A barrel is given a downhill rolling start of #1.5" rad/s"# at the top of a hill. Assume a constant angular acceleration of #2.9" rad/s"^2#

  1. If the barrel takes #11.5" s"# to get to the bottom of the hill, what is the final angular speed of the barrel?

  2. What angular displacement does the barrel experience during the #11.5" s"# ride?

1 Answer
Mar 15, 2018

Part 1

Begin with the equation:

#omega = omega_0+alphat#

where #omega# is the final angular speed, #omega_0# is initial angular speed, #alpha# is the angular acceleration, and #t# is the time of the acceleration.
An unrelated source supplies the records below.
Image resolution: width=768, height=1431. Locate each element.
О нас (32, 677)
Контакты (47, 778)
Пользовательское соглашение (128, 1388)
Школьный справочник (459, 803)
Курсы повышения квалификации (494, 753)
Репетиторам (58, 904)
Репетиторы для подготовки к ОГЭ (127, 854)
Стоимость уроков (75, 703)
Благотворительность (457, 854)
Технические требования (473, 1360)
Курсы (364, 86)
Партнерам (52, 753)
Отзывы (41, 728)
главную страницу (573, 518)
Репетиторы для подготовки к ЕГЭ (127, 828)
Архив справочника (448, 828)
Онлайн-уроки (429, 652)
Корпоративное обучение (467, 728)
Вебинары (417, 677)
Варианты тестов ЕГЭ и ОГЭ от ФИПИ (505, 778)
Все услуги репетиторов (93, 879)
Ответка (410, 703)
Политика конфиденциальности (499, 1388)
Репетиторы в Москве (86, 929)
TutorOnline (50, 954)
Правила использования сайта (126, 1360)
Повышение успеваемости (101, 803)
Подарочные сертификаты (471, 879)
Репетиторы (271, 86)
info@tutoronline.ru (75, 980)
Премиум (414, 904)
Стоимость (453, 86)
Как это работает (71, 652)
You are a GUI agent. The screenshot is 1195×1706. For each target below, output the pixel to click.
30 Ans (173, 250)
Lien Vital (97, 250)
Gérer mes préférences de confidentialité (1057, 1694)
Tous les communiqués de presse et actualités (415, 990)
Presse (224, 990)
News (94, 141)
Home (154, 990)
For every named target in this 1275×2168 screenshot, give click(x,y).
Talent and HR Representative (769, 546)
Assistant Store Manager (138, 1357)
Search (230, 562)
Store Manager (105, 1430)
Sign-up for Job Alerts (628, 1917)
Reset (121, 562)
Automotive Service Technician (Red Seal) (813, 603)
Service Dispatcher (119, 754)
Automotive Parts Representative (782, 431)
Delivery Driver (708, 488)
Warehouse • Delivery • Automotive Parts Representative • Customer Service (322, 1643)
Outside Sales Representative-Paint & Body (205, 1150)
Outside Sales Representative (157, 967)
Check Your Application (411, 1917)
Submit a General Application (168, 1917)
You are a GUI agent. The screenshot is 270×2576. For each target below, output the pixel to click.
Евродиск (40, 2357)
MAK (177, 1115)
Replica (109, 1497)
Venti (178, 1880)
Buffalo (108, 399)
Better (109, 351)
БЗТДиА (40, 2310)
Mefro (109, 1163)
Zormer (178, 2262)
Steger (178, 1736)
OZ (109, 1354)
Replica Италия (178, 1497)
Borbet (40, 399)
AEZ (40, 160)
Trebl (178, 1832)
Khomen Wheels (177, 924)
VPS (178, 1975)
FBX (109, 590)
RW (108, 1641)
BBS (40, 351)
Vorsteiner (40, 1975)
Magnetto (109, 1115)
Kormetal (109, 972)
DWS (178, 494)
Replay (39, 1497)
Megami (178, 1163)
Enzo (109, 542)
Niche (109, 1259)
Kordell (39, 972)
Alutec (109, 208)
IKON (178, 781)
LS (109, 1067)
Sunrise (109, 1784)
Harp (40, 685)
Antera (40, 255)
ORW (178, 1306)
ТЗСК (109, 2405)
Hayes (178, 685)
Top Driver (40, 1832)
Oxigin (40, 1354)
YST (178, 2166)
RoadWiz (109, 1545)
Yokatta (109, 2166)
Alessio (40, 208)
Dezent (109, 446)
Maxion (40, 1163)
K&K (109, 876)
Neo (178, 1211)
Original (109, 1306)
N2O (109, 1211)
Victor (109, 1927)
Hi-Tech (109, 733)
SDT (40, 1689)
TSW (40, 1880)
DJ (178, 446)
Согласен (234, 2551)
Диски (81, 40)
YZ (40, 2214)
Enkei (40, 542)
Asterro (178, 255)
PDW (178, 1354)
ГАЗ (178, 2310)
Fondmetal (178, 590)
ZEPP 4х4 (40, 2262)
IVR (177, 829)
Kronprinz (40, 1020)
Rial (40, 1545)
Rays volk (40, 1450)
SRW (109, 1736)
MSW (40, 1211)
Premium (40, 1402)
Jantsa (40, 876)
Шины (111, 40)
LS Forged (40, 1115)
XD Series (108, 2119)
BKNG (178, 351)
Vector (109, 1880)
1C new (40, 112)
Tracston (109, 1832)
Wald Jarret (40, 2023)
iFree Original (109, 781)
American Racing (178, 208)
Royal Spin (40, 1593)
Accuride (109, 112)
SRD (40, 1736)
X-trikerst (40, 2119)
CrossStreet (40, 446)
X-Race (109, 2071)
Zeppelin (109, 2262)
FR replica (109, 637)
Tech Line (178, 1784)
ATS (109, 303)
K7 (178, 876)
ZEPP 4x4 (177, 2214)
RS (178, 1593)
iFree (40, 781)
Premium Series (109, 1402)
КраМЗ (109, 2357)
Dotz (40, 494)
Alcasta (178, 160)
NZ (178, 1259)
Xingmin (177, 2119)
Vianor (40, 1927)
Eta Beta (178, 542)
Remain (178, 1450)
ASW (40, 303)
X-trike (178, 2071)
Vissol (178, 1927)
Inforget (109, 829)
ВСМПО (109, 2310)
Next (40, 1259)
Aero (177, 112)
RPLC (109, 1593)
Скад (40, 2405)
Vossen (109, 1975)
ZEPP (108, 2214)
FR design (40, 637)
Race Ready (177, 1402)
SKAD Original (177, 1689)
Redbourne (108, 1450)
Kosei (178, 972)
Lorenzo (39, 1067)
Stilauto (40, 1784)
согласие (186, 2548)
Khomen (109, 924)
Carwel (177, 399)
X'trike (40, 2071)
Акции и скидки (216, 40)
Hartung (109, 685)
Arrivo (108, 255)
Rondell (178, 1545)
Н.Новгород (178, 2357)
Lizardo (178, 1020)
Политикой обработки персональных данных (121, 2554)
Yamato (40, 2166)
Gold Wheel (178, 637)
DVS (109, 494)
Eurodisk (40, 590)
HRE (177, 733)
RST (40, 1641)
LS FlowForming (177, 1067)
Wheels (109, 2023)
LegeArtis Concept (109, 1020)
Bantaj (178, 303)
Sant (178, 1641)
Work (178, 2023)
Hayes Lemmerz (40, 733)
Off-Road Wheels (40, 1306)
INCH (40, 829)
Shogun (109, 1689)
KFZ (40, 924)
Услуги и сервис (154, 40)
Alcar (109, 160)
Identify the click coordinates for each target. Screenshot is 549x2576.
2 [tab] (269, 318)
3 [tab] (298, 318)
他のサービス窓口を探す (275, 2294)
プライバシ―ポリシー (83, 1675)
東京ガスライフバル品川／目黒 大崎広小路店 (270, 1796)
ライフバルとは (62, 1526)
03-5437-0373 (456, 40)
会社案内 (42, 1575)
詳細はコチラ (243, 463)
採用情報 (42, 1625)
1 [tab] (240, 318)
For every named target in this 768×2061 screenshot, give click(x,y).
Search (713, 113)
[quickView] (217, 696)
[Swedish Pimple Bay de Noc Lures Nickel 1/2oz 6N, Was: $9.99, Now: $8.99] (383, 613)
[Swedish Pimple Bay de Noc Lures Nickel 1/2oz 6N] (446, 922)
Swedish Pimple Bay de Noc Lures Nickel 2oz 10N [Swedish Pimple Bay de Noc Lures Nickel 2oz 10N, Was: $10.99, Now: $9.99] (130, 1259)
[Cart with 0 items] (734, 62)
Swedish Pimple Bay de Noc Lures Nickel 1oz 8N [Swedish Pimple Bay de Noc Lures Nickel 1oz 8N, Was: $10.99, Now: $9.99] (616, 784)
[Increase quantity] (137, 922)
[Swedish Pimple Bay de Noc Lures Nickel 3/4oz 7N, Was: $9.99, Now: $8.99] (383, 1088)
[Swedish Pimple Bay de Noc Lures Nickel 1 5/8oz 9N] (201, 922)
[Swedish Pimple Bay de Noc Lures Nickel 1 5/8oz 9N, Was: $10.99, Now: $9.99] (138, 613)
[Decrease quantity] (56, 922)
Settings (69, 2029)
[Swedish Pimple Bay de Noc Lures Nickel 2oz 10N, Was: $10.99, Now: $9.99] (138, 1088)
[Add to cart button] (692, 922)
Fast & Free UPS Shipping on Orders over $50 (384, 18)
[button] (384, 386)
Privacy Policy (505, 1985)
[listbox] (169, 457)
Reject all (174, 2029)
Given: #omega_0 = 1.5" rad/s"#, #alpha = 2.9" rad/s"^2#, and #t = 11.5" s"#

#omega = 1.5" rad/s" + (2.9" rad/s"^2)(11.5" s")#

#omega = 38.45" rad/s"#

Part 2

Begin with the equation:

#theta = theta_0+ omega_0t+1/2alphat^2#

We are not given #theta_0#, therefore, we assume that it is 0:

#theta = (1.5" rad/s")(11.5" s") + 1/2(2.9" rad/s"^2)(11.5" s")^2#

#theta = 209" rad"#